In short, the cleverness in this writing was not of today, but of
yesterday, or of the day before yesterday.
Light
came to me for the first time when I perceived: the outstanding
cleverness really lies two incarnations ago and is working on
from there. Great illumination is shed upon the whole of this
Hartmann literature — which, as I said, is a library in
itself — as soon as one realises that the cleverness in it
is working on from a much earlier incarnation.
And
when one came to know Eduard von Hartmann personally and was
talking with him, one also felt: another man is there behind him,
but even he is not the one who is talking; behind him again is a
third, and it is the third who is really the source of the
inspirations.
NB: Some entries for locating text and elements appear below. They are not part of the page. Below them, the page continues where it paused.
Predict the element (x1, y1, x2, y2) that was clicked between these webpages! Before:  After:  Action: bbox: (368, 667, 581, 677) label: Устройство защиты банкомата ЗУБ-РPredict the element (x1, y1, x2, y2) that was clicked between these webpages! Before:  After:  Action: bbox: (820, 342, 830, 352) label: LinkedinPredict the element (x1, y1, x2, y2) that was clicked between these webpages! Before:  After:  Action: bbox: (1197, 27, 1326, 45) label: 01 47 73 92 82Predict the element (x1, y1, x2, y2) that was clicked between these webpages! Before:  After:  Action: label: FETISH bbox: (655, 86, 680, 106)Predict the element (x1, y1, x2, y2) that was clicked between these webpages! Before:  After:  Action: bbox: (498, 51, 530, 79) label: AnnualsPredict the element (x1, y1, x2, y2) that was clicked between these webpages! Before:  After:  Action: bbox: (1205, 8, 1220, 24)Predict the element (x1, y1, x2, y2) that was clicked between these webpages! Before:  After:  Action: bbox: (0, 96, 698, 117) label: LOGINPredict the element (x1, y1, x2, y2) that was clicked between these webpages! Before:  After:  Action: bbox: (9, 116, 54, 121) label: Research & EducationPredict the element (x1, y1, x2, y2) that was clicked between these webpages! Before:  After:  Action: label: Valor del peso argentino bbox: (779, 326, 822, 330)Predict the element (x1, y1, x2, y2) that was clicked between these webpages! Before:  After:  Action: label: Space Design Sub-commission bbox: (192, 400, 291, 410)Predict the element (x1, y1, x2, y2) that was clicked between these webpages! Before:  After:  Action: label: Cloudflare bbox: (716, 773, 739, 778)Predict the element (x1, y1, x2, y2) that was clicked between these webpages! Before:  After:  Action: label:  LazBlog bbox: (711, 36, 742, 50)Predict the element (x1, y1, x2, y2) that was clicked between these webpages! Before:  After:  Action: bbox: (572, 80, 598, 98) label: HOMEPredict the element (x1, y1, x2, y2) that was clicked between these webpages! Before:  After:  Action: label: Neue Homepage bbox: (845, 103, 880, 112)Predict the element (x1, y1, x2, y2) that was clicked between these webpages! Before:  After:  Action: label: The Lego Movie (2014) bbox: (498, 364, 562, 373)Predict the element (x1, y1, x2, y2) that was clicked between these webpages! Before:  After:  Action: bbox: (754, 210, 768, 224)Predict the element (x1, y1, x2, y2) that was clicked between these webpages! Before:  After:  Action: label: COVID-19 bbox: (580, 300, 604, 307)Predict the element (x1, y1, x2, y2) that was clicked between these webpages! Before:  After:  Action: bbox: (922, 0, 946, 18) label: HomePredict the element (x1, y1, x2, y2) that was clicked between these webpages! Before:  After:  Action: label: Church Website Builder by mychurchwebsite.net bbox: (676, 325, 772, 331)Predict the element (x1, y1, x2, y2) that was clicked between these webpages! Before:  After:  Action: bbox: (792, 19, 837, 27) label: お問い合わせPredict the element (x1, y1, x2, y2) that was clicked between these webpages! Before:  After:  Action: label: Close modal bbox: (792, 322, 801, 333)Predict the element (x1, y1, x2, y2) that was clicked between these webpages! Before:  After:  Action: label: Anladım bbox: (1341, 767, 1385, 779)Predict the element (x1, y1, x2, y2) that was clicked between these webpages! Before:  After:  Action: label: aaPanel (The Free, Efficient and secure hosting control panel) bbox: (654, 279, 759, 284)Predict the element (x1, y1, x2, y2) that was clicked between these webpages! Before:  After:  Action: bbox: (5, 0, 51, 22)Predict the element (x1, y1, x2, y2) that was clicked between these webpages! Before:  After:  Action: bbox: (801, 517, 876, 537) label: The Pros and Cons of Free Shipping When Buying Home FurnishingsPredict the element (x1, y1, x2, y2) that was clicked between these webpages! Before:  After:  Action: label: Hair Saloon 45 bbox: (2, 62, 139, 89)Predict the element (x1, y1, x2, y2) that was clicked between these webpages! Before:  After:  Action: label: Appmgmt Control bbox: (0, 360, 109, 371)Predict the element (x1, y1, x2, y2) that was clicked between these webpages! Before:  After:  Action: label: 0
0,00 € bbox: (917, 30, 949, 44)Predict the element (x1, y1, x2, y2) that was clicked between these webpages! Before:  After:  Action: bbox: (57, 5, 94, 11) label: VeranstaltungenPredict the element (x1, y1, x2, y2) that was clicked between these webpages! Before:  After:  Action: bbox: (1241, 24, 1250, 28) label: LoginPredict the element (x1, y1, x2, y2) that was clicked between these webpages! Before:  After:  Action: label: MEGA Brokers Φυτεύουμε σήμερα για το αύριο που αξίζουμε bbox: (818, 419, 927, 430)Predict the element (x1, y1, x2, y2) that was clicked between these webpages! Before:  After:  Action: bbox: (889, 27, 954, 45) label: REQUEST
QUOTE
For listening to Hartmann was often enough to drive
one to despair! There was an officer, talking philosophy without
enthusiasm, apathetically, speaking with a certain crudity of the
loftiest truths. One could see how things really were only when
one knew: the cleverness behind what he says is that of two
incarnations ago.
It
may seem disrespectful to relate such things, but no disrespect
whatever is intended. Moreover I am convinced that it can be of
great value for any human being to know of such connections and
apply them to his own life, even if it means that he has to say
to himself: Three incarnations ago I was an out-and-out
scoundrel! It can be of immense benefit to life when a man can
say to himself: In one incarnation or another, perhaps not only
in one, I was a thoroughly bad lot! In speaking of such things,
just as in other circumstances present company is always
excepted, so here present incarnations are excepted!
I
was also intensely interested in the connections of destiny of a
man with whom my own life brought me into contact, namely
Friedrich Nietzsche. I have studied the problem of
Nietzsche in all its aspects and, as you know, have written and
spoken a great deal about him.
His
was indeed a strange and remarkable destiny. I saw him only once
during his life. It was in Naumburg, in the nineties of last
century, when his mind was already seriously deranged. In the
afternoon, about half-past-two, his sister took me into his room.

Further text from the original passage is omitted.